◆ Data excerpts:
☆ ☆ ☆ ☆ ☆

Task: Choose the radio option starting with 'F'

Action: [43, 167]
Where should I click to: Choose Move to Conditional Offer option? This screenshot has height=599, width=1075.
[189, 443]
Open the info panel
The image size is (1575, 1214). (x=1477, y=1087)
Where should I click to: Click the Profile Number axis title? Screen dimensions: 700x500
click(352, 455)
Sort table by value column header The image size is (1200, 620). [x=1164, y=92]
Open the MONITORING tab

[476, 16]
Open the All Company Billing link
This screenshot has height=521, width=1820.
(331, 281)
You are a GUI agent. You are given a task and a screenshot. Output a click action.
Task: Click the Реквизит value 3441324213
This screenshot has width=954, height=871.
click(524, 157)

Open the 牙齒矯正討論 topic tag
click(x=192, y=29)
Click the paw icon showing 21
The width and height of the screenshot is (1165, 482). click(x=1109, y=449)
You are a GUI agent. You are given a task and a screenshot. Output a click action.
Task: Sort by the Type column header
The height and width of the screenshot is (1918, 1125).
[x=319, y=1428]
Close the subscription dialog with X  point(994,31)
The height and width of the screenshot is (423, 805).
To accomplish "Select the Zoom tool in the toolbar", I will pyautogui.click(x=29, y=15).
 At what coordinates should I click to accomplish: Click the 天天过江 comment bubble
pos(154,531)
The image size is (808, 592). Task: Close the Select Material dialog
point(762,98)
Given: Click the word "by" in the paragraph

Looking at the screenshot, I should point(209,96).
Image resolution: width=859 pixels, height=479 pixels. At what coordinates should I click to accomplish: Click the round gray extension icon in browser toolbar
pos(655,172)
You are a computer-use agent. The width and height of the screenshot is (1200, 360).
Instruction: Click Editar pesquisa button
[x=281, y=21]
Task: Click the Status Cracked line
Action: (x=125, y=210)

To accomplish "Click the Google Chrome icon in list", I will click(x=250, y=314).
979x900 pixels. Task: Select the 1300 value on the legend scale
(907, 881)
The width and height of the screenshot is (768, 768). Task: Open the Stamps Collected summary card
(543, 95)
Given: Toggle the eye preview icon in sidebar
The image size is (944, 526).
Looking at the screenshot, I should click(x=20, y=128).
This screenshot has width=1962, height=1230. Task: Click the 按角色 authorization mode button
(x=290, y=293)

☆ ☆ ☆ ☆ ☆

◆ Problem: For this exercise, return the material above in full and exactly.

◆ Problem solution:
Task: Choose the radio option starting with 'F'

Action: [43, 167]
Where should I click to: Choose Move to Conditional Offer option? This screenshot has height=599, width=1075.
[189, 443]
Open the info panel
The image size is (1575, 1214). (x=1477, y=1087)
Where should I click to: Click the Profile Number axis title? Screen dimensions: 700x500
click(352, 455)
Sort table by value column header The image size is (1200, 620). [x=1164, y=92]
Open the MONITORING tab

[476, 16]
Open the All Company Billing link
This screenshot has height=521, width=1820.
(331, 281)
You are a GUI agent. You are given a task and a screenshot. Output a click action.
Task: Click the Реквизит value 3441324213
This screenshot has width=954, height=871.
click(524, 157)

Open the 牙齒矯正討論 topic tag
click(x=192, y=29)
Click the paw icon showing 21
The width and height of the screenshot is (1165, 482). click(x=1109, y=449)
You are a GUI agent. You are given a task and a screenshot. Output a click action.
Task: Sort by the Type column header
The height and width of the screenshot is (1918, 1125).
[x=319, y=1428]
Close the subscription dialog with X  point(994,31)
The height and width of the screenshot is (423, 805).
To accomplish "Select the Zoom tool in the toolbar", I will pyautogui.click(x=29, y=15).
 At what coordinates should I click to accomplish: Click the 天天过江 comment bubble
pos(154,531)
The image size is (808, 592). Task: Close the Select Material dialog
point(762,98)
Given: Click the word "by" in the paragraph

Looking at the screenshot, I should point(209,96).
Image resolution: width=859 pixels, height=479 pixels. At what coordinates should I click to accomplish: Click the round gray extension icon in browser toolbar
pos(655,172)
You are a computer-use agent. The width and height of the screenshot is (1200, 360).
Instruction: Click Editar pesquisa button
[x=281, y=21]
Task: Click the Status Cracked line
Action: (x=125, y=210)

To accomplish "Click the Google Chrome icon in list", I will click(x=250, y=314).
979x900 pixels. Task: Select the 1300 value on the legend scale
(907, 881)
The width and height of the screenshot is (768, 768). Task: Open the Stamps Collected summary card
(543, 95)
Given: Toggle the eye preview icon in sidebar
The image size is (944, 526).
Looking at the screenshot, I should click(x=20, y=128).
This screenshot has width=1962, height=1230. Task: Click the 按角色 authorization mode button
(x=290, y=293)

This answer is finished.